Justin Baldoni Instagram – What a powerful, spiritual, emotional and healing experience this has been. Not just for my body, but for my heart. Not just for me, but for my family.

For so long I’ve had this almost hatred and disappointment with my body…and my body responded accordingly.

From knee injuries playing soccer in middle school, to my hamstring tear senior year that sent me into a depression and altered the course of my life. To phantom back pain that even specialist couldn’t figure out – my body was always talking to me, but I never listened.

I’ve always wanted my body to be bigger, stronger, faster, to do more and push through. To be the best. To be a machine. This is what I was told would earn me love and respect. But at what cost?

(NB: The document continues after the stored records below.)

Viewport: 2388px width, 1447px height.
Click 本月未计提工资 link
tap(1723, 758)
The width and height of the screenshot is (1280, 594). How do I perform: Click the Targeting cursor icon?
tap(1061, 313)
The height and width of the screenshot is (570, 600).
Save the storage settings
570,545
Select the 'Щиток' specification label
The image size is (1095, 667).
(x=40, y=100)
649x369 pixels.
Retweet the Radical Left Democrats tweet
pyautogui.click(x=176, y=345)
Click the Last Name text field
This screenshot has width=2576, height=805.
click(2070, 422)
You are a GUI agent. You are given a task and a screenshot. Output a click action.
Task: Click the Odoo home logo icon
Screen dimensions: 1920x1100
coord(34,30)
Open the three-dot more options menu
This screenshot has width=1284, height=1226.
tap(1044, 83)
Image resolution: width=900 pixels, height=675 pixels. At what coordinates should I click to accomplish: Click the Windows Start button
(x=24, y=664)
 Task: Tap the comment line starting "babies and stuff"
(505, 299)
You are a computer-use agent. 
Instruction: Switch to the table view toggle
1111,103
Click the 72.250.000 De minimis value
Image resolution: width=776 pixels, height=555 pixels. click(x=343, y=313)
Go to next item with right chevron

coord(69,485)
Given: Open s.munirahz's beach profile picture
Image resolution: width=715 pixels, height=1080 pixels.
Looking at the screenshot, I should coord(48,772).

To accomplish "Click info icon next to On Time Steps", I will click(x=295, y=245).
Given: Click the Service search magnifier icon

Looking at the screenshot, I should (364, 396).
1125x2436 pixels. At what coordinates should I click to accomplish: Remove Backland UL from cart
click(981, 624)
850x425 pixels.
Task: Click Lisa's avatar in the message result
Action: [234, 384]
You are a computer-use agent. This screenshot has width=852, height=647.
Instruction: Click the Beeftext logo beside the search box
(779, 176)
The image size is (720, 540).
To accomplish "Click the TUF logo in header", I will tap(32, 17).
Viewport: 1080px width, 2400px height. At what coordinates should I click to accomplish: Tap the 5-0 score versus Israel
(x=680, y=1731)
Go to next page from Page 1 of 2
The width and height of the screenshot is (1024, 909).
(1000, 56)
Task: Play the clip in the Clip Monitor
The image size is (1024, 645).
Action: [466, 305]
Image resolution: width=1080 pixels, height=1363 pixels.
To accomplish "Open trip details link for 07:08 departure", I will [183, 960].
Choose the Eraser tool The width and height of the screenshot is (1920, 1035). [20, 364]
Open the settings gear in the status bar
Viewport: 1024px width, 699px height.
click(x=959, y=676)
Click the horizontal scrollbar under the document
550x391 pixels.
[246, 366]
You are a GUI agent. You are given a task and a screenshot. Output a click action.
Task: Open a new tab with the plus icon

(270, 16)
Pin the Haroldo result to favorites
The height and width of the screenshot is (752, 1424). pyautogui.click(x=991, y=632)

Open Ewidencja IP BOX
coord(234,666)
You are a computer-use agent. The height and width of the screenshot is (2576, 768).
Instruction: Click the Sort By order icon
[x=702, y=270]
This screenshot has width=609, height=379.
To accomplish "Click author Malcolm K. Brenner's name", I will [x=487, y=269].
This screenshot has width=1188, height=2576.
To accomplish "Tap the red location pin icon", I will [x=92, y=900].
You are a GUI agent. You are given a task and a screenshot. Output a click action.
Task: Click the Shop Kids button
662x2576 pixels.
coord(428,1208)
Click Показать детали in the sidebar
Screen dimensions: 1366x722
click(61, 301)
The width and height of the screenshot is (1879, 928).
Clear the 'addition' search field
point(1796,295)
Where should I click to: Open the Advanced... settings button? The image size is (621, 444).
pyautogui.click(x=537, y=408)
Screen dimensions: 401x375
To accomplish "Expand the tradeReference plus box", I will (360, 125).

For years and years my body has been telling me it was tired. To slow down. That it needed rest. And that more than anything… it needed love.

I wish it didn’t take so much pain for me to listen, but for many men like myself…that’s unfortunately the way we have been trained. We are invincible – until we aren’t.

And I’m not. Far from it. And finally grateful to be a simple mortal. I’m finally starting to appreciate this gift that is my vessel.

It’s time for me to slow down a bit. To pull the arrow back so it can fly forward.

I am finally starting to give my body the rest and the love it has been desperately asking for.

My injuries haven’t been a sign I’m broken. They have been a sign that I need rest. That I’m enough as I am and there are seasons to push and seasons to pause.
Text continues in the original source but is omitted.